======== Information shown

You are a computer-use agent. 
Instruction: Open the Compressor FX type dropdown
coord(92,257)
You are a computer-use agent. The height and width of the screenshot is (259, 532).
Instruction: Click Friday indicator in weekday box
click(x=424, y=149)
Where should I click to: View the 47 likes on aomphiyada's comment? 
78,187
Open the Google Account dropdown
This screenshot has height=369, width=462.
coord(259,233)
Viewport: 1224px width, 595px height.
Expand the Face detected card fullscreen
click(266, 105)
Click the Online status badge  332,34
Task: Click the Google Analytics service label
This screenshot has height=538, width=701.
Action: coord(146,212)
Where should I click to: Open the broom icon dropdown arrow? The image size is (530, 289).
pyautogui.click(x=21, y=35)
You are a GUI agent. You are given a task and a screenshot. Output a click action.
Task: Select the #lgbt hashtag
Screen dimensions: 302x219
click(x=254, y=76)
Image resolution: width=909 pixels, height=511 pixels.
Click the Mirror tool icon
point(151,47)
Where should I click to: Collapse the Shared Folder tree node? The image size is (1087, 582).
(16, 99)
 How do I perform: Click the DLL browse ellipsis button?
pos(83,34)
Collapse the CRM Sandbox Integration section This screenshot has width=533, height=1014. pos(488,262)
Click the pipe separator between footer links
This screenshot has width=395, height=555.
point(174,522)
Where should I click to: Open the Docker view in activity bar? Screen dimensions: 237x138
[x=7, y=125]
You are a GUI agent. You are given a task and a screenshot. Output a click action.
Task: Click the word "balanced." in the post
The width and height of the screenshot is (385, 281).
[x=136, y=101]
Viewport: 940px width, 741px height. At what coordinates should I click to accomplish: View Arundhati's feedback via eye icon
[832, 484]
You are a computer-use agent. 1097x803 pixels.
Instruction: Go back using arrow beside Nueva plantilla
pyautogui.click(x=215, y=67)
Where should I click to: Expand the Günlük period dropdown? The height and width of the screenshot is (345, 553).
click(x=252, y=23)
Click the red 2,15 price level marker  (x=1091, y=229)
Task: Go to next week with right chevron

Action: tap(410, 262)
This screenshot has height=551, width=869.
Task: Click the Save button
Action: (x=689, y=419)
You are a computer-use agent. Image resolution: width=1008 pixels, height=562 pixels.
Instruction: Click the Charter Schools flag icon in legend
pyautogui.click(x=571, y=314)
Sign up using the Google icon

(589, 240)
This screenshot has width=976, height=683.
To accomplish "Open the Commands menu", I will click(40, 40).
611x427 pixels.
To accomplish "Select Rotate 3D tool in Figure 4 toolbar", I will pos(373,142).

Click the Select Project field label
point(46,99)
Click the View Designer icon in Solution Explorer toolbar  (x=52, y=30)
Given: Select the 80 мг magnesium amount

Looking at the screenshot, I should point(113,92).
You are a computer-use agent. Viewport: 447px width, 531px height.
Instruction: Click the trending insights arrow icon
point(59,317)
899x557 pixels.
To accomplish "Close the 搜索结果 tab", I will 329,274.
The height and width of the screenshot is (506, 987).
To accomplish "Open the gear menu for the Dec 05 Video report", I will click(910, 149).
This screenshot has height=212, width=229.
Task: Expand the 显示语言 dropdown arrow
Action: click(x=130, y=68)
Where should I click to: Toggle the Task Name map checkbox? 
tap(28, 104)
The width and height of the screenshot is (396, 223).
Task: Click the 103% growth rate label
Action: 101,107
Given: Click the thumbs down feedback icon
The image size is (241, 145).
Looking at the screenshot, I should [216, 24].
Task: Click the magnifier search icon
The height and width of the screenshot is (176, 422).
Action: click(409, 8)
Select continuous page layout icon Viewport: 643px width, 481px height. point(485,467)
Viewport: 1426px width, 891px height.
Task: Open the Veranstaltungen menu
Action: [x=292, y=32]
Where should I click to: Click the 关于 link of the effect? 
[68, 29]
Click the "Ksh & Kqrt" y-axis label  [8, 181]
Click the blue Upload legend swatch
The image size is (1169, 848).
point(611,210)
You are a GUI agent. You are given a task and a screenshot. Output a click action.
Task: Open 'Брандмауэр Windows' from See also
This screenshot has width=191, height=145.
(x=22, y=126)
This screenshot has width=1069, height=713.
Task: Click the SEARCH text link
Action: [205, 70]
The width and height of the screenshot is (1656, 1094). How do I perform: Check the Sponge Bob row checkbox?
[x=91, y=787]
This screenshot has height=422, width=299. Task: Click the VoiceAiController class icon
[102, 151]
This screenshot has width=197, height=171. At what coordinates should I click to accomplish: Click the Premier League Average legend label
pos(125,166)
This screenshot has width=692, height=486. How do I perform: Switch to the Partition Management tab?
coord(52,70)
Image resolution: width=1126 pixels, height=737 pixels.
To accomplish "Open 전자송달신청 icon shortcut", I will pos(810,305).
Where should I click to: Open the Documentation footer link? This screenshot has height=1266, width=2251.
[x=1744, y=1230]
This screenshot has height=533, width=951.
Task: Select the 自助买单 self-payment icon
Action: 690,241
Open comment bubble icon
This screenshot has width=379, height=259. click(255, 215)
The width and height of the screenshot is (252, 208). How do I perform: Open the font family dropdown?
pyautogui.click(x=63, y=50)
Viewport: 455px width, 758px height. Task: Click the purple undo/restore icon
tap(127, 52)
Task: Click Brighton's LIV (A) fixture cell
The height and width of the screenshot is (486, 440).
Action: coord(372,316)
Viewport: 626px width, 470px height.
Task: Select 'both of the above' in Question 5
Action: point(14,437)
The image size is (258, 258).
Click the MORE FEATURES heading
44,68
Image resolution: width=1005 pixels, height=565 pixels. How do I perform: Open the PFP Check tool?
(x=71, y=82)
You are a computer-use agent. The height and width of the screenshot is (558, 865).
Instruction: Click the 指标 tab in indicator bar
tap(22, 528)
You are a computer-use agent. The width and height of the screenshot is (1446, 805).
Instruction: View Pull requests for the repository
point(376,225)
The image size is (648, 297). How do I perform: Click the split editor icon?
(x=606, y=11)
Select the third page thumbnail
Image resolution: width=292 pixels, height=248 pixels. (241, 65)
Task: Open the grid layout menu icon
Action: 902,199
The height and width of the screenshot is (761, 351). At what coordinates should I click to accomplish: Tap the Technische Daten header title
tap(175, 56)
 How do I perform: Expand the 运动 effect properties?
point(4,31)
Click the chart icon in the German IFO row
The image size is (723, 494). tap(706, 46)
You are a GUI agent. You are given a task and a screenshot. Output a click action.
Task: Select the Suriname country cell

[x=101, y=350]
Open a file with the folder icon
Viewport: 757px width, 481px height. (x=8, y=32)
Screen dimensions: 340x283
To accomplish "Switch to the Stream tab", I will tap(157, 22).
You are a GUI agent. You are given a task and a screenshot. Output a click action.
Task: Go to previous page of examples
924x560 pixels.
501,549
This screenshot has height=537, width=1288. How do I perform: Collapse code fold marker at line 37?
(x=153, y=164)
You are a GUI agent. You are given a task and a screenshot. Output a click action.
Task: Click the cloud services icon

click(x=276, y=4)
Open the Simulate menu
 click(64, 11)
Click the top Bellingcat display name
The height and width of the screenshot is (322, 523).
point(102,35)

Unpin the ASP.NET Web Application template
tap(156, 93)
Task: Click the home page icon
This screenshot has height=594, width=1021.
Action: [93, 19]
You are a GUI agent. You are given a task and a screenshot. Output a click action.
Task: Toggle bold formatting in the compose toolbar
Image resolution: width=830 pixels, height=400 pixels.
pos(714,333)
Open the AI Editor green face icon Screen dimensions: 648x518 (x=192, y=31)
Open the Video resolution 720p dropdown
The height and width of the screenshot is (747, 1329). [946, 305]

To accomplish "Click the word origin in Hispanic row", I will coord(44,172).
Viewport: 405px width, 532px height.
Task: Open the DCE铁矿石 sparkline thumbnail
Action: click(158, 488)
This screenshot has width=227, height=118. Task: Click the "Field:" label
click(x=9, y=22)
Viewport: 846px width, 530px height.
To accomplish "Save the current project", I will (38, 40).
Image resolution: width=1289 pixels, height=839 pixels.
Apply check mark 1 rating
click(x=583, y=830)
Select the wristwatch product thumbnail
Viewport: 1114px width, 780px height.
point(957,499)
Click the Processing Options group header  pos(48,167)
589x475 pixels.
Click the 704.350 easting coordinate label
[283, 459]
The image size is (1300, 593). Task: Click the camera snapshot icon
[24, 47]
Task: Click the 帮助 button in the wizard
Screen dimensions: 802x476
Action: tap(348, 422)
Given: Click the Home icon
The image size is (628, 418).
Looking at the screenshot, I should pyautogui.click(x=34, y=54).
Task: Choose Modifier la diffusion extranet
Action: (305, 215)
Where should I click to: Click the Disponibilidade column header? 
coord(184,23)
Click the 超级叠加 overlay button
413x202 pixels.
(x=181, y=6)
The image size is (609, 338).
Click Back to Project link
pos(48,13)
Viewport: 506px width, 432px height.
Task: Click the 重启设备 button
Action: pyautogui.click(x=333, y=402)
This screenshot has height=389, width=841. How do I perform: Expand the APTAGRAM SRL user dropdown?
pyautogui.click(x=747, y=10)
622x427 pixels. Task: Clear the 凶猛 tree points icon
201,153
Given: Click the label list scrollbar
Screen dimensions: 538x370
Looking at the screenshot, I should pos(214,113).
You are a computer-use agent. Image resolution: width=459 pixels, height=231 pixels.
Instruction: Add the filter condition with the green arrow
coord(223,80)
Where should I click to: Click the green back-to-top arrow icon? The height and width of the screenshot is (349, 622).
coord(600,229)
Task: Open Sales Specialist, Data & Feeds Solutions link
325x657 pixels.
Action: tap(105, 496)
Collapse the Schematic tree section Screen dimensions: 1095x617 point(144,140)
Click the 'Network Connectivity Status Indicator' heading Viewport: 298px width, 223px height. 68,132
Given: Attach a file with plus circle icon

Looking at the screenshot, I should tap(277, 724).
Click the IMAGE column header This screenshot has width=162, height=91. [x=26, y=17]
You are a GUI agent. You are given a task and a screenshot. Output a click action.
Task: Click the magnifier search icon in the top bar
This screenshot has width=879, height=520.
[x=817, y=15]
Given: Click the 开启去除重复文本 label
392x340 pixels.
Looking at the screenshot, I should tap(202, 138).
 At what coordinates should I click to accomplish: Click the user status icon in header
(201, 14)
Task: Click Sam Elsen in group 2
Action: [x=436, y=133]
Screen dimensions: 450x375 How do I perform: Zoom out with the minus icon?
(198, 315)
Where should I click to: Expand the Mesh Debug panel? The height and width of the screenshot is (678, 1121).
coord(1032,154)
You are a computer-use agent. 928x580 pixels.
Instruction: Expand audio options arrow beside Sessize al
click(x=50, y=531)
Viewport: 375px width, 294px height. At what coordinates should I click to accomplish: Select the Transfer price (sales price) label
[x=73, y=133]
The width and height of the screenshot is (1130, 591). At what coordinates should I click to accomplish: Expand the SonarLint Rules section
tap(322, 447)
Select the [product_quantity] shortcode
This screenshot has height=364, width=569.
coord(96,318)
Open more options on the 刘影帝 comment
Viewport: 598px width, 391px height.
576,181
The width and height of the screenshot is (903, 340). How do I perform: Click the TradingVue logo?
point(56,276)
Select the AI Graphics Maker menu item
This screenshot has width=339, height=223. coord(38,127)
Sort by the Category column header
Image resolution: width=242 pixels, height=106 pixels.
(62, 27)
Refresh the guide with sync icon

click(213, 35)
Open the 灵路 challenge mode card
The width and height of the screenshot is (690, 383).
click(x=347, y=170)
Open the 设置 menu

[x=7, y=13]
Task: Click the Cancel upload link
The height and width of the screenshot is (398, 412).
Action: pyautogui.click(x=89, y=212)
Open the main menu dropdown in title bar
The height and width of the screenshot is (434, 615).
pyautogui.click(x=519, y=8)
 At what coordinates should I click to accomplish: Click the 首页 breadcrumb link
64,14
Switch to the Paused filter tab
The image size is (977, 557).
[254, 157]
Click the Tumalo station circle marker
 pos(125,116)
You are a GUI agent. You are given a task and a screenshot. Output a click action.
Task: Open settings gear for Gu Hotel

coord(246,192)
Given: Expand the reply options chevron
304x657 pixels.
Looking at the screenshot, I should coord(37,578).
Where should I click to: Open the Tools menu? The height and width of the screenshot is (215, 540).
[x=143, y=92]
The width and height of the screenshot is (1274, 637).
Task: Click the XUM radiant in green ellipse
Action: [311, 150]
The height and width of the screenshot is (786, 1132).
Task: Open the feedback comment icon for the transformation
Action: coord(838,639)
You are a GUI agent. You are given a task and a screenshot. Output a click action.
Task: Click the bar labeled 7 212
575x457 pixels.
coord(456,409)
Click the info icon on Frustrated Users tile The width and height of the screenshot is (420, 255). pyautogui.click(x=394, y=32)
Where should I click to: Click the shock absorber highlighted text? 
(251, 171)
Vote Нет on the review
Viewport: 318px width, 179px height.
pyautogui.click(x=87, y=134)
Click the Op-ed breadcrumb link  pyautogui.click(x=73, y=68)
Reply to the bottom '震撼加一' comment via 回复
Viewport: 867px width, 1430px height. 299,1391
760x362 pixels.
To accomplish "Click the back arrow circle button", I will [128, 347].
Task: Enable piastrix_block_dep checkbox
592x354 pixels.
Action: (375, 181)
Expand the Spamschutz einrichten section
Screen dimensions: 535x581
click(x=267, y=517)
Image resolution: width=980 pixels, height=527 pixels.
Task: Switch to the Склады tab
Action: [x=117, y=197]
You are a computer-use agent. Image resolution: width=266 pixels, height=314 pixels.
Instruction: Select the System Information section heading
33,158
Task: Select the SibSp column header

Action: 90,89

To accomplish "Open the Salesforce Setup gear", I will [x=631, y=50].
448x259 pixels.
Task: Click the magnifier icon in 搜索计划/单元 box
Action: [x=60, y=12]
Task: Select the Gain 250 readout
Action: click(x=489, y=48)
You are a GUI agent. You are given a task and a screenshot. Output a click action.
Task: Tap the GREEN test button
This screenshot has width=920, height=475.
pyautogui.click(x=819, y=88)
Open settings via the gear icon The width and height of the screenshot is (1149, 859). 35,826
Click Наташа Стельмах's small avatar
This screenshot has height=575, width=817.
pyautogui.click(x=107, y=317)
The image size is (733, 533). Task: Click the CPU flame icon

================

» Description of the task
Nothing should appear in the answer except the lines from the one containing "760x362 pixels." to the end of the data above, reproduced exactly.

» Written solution
760x362 pixels.
To accomplish "Click the back arrow circle button", I will [128, 347].
Task: Enable piastrix_block_dep checkbox
592x354 pixels.
Action: (375, 181)
Expand the Spamschutz einrichten section
Screen dimensions: 535x581
click(x=267, y=517)
Image resolution: width=980 pixels, height=527 pixels.
Task: Switch to the Склады tab
Action: [x=117, y=197]
You are a computer-use agent. Image resolution: width=266 pixels, height=314 pixels.
Instruction: Select the System Information section heading
33,158
Task: Select the SibSp column header

Action: 90,89

To accomplish "Open the Salesforce Setup gear", I will [x=631, y=50].
448x259 pixels.
Task: Click the magnifier icon in 搜索计划/单元 box
Action: [x=60, y=12]
Task: Select the Gain 250 readout
Action: click(x=489, y=48)
You are a GUI agent. You are given a task and a screenshot. Output a click action.
Task: Tap the GREEN test button
This screenshot has width=920, height=475.
pyautogui.click(x=819, y=88)
Open settings via the gear icon The width and height of the screenshot is (1149, 859). 35,826
Click Наташа Стельмах's small avatar
This screenshot has height=575, width=817.
pyautogui.click(x=107, y=317)
The image size is (733, 533). Task: Click the CPU flame icon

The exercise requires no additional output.